Forse il termine “amici” sta per “conoscenti”. Ma anche in questo caso, è chiara l’attesa per la sconfitta.
Però esistono falsi amici, e nel Nuovo Testamento si ricordano i falsi fratelli. Fratelli che hanno accolto Gesù, ma non tutto di Gesù, quale è il suo corpo ancora presente nella storia, in diversi modi.
Perché gli amici scrutano la caduta? I familiari attendono la morte per godere l’eredità. Addirittura non è raro leggere di qualche figlio che uccide il genitore con l’intento di arricchirsi. Quando si gode per la caduta del conoscente, lo si fa o per liberarsi di un giudice severo, più severo ancora se tace, oppure per subentrare nella sua opera già ben avviata, o anche per distruggere la sua opera, che riscuote molti consensi.
È il caso di Gesù. La gente gli va dietro e abbandona il clero. I sommi sacerdoti (quasi i prelati di allora) lo combattono e decretano la sua morte.

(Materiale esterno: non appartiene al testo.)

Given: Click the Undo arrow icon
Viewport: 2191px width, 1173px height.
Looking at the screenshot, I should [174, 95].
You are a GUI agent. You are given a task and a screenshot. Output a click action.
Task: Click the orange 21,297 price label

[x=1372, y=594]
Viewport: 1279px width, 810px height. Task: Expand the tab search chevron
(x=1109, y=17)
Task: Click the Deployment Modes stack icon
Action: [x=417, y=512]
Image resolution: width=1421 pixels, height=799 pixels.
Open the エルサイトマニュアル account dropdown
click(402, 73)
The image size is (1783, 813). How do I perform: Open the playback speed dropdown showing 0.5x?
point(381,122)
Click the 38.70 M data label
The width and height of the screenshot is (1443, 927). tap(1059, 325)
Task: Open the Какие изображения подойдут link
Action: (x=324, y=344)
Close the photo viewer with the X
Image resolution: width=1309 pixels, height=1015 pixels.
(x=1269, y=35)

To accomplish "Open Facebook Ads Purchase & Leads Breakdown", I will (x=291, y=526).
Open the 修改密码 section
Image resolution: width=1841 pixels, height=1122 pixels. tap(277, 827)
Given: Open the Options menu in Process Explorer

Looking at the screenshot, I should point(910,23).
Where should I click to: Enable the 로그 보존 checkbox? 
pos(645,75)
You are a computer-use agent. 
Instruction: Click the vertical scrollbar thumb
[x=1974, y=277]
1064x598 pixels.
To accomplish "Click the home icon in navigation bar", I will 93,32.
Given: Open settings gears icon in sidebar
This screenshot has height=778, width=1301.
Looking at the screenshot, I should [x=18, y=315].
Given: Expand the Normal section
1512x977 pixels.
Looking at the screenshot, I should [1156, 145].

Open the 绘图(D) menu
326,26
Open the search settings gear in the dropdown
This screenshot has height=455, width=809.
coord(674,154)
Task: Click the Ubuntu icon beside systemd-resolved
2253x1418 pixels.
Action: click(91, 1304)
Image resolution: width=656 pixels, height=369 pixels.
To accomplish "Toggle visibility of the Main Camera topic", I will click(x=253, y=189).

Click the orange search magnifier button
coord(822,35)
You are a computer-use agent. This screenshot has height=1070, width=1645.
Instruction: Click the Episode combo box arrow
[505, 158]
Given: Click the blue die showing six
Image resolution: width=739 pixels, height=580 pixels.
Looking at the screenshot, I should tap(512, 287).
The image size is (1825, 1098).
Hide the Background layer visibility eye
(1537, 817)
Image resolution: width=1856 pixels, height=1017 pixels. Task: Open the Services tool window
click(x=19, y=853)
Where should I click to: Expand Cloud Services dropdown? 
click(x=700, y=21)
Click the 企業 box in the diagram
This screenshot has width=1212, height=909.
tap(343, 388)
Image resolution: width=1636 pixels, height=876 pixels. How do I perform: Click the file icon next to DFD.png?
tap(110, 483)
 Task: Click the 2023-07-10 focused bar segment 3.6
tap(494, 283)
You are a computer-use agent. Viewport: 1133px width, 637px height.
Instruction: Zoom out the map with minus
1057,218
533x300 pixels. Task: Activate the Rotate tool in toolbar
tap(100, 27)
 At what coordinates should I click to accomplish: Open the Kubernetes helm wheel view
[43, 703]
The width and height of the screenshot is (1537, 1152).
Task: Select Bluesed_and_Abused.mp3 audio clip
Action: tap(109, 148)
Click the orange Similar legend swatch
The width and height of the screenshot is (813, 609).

I motivi sciocchi: “Vengono i Romani a opprimerci!”. Per escludere, rabbiosamente, una persona, ogni scusa sembra plausibile, mentre essa è semplicemente miserevole. Questo è il vizio, che talvolta almeno, stimola i prelati a combattere un suddito, che si fa amare più di loro: grande colpa! Oppure i confratelli osteggiano uno di loro!
24.03.18

Luce e annuncio

Luce e annuncio
L’angelo del Signore si presentò ad essi, e una luce si alzò attorno. Così Luca ricorda quanto accadde alla nascita di Gesù, quando furono stimolati i pastori (gente infima tra il popolo) ad andare a vedere Gesù neonato.
Angelo, colui che annuncia, la cui presenza è circonfusa di luce. Probabilmente così avviene quando si annuncia Gesù presente. Chi annuncia, ispirato da Dio, produce luce e chiarore attorno a sé. Se il chiarore, di qualsiasi genere fisico o morale, non accompagna l’annunciato, c’è da dubitare sulla genuinità dell’annuncio. Da quale fonte esso è scaturito? Da uno stanco ripetersi di un dovere? Da vanità personale? Da dubbi sulla notizia che si propala? Dall’amore per chi incarica di annunciare e dall’amore per i “carissimi” ai quali si annuncia?
Sappiamo che l’annuncio cristiano, da qualunque bocca sia emesso, è sempre “Evangelo” (eu: bello, gioioso). Esso è destinato per intima struttura a causare “gioia”. Gioia di luce per la verità trasmessa? Luce che genera il pentimento sincero, destinato a produrre gioia e non tristezza.
E noi predicatori del Vangelo per professione, sappiamo alimentare la gioia, quando godiamo per ciò che diciamo, ossia per Gesù, espresso in parole? Non si può parlare di Gesù, se il parlare non è Vangelo, e se il Vangelo parlato non desta sollievo in chi davvero ascolta convinto. L’annuncio che accende la luce: vi trasmetto una grande gioia, perché siamo certi che esiste il salvatore. Gioia non solo a Natale, ma ogni giorno nel Gesù che rinasce “Eucarestia”.